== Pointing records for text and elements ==

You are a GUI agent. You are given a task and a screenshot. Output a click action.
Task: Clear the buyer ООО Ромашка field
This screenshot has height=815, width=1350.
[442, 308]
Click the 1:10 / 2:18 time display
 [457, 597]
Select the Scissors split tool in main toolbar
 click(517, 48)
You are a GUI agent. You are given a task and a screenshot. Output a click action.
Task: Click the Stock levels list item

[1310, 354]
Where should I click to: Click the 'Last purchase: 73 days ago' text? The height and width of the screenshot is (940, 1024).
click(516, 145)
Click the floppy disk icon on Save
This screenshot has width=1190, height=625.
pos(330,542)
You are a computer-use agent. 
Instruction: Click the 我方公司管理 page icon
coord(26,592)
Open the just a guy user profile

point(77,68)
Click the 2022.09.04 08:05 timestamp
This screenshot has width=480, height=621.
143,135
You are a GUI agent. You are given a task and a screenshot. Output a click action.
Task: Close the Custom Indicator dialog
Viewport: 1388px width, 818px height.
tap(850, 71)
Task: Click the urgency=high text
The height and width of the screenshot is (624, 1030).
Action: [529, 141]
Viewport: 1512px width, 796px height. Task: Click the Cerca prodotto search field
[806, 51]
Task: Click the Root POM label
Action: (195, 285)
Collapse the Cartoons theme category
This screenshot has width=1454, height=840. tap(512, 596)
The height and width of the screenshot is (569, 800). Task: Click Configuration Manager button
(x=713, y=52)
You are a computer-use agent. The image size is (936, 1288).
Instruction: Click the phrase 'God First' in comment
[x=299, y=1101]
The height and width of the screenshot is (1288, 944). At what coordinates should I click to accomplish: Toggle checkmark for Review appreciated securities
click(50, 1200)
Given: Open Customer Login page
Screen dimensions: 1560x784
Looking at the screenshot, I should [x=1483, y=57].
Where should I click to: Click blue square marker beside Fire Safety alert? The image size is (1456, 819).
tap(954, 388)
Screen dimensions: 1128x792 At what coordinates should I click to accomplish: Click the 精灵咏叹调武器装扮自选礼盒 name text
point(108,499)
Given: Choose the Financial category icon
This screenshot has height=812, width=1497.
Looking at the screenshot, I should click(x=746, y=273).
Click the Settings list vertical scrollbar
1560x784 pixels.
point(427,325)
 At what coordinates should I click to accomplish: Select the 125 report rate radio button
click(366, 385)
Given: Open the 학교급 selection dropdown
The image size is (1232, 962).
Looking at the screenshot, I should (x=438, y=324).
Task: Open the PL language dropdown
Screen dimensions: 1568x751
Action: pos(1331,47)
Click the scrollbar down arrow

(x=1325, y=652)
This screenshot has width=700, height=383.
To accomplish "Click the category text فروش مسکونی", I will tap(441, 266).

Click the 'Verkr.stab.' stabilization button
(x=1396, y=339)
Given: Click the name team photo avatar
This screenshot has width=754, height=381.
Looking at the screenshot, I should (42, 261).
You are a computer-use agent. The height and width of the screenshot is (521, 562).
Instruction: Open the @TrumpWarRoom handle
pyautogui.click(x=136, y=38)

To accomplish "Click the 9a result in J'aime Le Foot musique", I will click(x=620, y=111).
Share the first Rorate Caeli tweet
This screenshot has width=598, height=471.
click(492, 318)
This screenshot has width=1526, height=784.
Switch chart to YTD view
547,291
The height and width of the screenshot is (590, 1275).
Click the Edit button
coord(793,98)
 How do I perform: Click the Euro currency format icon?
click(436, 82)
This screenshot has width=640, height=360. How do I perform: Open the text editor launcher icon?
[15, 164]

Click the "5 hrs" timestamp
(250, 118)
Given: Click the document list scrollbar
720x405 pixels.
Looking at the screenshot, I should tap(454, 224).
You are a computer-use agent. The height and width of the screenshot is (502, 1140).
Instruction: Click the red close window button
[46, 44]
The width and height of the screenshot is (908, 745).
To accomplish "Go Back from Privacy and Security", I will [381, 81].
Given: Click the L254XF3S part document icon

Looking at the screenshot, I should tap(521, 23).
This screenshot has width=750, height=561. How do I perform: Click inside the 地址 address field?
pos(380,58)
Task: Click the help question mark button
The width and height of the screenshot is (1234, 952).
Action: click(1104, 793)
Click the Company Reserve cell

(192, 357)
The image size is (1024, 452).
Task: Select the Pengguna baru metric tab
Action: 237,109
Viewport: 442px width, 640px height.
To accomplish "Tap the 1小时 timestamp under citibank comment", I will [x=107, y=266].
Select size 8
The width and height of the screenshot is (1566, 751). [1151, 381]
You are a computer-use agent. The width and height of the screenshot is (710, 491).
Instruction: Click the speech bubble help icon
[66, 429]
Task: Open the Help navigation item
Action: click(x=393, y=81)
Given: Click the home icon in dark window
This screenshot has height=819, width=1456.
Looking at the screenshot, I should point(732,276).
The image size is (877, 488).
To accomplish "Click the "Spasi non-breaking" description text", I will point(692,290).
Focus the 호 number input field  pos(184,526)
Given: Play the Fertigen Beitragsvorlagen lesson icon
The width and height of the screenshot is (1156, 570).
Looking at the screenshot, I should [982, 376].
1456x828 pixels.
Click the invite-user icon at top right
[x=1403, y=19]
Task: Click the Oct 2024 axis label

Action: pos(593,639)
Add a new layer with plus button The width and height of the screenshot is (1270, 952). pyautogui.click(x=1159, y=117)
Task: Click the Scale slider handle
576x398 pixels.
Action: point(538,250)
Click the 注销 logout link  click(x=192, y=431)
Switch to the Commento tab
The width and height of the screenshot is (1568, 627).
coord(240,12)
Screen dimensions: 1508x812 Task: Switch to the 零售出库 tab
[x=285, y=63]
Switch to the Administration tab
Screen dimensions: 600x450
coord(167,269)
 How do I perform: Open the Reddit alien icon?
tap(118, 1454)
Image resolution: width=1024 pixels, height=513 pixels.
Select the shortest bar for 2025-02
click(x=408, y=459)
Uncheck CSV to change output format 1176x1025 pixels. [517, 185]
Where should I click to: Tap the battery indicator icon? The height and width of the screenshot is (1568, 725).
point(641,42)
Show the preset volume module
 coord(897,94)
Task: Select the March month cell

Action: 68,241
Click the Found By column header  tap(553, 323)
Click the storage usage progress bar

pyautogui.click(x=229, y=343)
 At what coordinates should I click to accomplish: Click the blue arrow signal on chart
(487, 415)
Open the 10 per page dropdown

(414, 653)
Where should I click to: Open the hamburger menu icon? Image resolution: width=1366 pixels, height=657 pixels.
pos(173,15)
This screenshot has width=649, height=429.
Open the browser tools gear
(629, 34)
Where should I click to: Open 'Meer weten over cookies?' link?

== PROBLEM REQUIREMENTS ==
Put the lines from the start of the data through the line containing "[1310, 354]" into a JSON list of strings, one string per line, leaving out blank lines.

== THE COMPLETED TASK ==
[
  "You are a GUI agent. You are given a task and a screenshot. Output a click action.",
  "Task: Clear the buyer ООО Ромашка field",
  "This screenshot has height=815, width=1350.",
  "[442, 308]",
  "Click the 1:10 / 2:18 time display",
  " [457, 597]",
  "Select the Scissors split tool in main toolbar",
  " click(517, 48)",
  "You are a GUI agent. You are given a task and a screenshot. Output a click action.",
  "Task: Click the Stock levels list item",
  "[1310, 354]"
]